Table 1 Enrichment of GO terms using DAVID functional annotation tool of epigenetically modulated gene expression in FCD type II.
Figure 3
figure 3

Canonical pathway analysis using MetaCore identified EGFR, PDGFR, and mTOR signalling as the top 3 canonical pathways modulated in FCD type II patients. Red thermometers show an object that is upregulated. The big arrows indicate the “pathway start”. GR: group relation; CS: complex subunit; B: Boxes on lines denote the type of regulation where P is phosphorylation, B is binding and Z is catalysis.

Based on the GO enrichment scores and pathway analysis results, a list of 25 genes involved in top 10 canonical pathways was chosen for further network analysis. Out of these 25 potential candidates, 8 genes (NEUROD1, NCAM-1, EGFR, PDGFRA, UNC5B, KCNJ10, NF-kB2, NR4A3) have previously been shown to be associated with epilepsy, whereas 17 genes (PPA2B, ECT2, SNPH, BCL6, DLG1, RPS6KA3, NTRK3, PRKAA1, DNER, NLGN1, TIAM1, KCNH8, EMX1, NKX6, LHX2, NR2E1, BRCA1) are novel in our study (Table 2). Further grouping of the 25 genes was done based on their molecular functions. These groups include genes involved in RTK and mTOR signallings (EGFR, PDGFRA, NTRK3, RPS6KA3, PRKAA1), synaptic transmission (KCNJ10, KCNH8, SNPH, DLG1, PPA2B), and neuronal development and cell-cell interactions (EMX1, NKX6-1, LHX2, NEUROD1, NR2E1, NR4A3, TIAM1, ECT2, BCL6, NF-kB2, BRCA1, NCAM-1, UNC5B, DNER, NLGN1) (Table 2). Gene network analysis was performed to look at the associations of the filtered 25 genes by indirect interaction analysis. Various genes such as EGFR, NEUROD1, RPS6KA3, DLG1, NR4A3, BRCA1, KCNH8, UNC5B, BCL6, ECT2, NF-kB2, NTRK3 also showed associations and formed functional networks associated with FCD type II (Fig. 4).

Table 2 Epigenetically modified DEGs with potential role in FCD type II pathophysiology.
Figure 4
figure 4

Gene network analysis showing association between significantly modulated genes. Genes showing no association are placed separately from the gene network Different coloured edges with arrows shows the direction of interactions. Circles with + and − symbols represents positive and negative regulations. Symbols (small squares, triangles and circles) shows various modes of regulations like, binding, expression, transport, metabolism etc. Various other entities not reported in our study (small molecules, genes, function, enzymes etc) to which these genes interact are enclosed in different colored shapes. Details of the graphical display of these associations are provided in Supplementary Fig. S3.

Discussion

In this study we have identified DNA methylation-regulated potential gene networks, pathophysiological pathways including PDGFR, EGFR, NTRK3 (RTKs), and mTOR signalling in addition to several other potential epilepsy-related genes associated with FCD type II pathology.
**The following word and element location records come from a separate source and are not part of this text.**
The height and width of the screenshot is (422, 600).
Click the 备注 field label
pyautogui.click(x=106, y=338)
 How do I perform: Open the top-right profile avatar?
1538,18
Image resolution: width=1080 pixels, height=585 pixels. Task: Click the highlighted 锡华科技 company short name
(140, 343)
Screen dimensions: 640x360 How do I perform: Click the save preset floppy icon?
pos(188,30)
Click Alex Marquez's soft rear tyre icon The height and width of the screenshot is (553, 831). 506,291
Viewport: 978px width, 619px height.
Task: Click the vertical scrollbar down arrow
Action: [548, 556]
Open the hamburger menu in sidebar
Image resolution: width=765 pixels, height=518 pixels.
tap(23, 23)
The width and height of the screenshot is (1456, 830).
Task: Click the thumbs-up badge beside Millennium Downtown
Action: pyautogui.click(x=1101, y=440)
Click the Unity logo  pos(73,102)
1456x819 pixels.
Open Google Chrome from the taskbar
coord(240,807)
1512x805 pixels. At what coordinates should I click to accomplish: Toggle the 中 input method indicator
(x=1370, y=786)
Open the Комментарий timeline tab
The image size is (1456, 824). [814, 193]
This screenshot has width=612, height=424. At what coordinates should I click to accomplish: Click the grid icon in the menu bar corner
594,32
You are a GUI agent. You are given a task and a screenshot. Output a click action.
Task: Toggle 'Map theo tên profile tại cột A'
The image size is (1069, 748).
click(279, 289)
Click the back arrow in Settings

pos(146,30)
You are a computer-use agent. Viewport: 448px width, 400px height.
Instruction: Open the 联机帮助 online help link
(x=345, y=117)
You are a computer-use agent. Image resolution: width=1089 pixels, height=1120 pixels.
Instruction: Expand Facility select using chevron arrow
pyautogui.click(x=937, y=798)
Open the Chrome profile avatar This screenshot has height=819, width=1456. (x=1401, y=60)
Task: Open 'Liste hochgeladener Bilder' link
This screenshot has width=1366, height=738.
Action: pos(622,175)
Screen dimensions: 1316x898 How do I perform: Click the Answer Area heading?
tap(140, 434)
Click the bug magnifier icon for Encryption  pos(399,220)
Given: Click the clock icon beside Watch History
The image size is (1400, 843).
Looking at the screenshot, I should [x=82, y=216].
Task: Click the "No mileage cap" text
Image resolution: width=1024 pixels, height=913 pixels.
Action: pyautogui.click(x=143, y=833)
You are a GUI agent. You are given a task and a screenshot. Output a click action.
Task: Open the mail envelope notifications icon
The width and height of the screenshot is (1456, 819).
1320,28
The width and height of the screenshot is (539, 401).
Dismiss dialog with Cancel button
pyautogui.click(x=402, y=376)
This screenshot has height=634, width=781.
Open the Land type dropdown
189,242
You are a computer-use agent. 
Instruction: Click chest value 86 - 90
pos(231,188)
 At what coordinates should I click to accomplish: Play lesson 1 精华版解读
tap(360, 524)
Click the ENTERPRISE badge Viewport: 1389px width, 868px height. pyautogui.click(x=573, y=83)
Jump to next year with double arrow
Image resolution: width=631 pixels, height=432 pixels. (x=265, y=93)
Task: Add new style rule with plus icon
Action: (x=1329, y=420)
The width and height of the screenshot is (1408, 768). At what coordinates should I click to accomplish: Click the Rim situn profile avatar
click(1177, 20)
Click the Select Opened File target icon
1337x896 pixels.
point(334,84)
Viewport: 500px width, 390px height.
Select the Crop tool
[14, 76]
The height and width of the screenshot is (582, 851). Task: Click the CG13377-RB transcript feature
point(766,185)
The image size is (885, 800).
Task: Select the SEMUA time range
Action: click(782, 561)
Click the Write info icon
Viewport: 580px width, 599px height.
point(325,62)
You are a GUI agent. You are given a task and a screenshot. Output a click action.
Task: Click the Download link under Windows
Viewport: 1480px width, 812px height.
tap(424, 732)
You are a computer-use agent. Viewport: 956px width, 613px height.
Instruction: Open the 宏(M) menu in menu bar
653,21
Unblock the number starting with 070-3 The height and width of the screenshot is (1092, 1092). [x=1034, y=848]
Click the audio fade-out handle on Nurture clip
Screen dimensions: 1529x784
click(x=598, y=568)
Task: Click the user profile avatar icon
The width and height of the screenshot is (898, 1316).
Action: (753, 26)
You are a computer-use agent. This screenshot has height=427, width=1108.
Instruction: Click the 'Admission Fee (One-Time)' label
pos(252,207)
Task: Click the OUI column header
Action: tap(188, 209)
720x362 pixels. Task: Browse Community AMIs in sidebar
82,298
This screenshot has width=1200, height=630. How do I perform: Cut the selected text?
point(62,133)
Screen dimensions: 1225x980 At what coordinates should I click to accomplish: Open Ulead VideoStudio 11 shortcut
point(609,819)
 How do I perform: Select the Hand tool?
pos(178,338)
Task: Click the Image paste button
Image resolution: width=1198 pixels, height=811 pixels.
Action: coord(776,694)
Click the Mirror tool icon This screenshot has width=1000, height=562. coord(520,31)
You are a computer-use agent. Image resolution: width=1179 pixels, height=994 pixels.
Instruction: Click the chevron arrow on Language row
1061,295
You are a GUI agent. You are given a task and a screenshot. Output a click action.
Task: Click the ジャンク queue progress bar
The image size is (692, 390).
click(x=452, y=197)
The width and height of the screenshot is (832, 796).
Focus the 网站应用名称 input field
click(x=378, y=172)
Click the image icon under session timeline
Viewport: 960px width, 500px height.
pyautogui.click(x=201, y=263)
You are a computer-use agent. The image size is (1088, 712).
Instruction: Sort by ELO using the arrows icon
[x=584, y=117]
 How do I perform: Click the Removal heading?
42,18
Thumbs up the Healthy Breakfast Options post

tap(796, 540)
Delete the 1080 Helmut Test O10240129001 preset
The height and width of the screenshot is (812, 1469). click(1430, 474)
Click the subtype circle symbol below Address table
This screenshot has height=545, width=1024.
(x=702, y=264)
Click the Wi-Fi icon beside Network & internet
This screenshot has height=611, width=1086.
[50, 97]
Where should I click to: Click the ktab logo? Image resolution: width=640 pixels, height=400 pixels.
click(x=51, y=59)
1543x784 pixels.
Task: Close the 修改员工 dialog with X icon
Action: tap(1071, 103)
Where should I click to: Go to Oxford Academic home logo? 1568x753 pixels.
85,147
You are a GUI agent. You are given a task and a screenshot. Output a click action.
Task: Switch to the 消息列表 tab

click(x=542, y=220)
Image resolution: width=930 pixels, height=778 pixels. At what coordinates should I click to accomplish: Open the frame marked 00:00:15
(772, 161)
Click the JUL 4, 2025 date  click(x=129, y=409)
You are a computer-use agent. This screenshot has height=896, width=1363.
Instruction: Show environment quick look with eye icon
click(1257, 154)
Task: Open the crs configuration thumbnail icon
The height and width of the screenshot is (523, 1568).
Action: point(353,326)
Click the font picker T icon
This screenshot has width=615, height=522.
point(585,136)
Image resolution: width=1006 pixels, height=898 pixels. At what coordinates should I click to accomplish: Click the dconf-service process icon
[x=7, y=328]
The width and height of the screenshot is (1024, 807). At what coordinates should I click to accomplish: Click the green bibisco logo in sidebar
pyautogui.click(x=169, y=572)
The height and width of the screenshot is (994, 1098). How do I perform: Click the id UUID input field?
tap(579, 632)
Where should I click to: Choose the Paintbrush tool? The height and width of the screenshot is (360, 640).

Three RTKs, EGFR, PDGFRA, and NTRK3 that govern neuronal and glial development were found to be upregulated in our study. Overexpression of RTKs, TrkB and TrkC has previously been demonstrated in the dysmorphic neurons of FCD3,5. Overexpression of EGFR in association with loss of Tsc1 is reported in mouse as well human TSC brain pathology24. Recombinant PDGF-BB has previously been shown to suppress convulsions in an animal model25. Downregulation of NTRK3, which signals by MAPK pathway upon neurotrophin-3 (NT-3) binding, suggests an important inhibitory role of NT-3 in seizure development and seizure-related synaptic reorganization25. As NT-3 acts by binding to NTRK3, downregulation of NTRK3 observed in our study may have similar effects in FCD. NTRK3 has also been proposed to be a possible candidate gene in autosomal dominant nocturnal frontallobe epilepsy (ADNFLE)26.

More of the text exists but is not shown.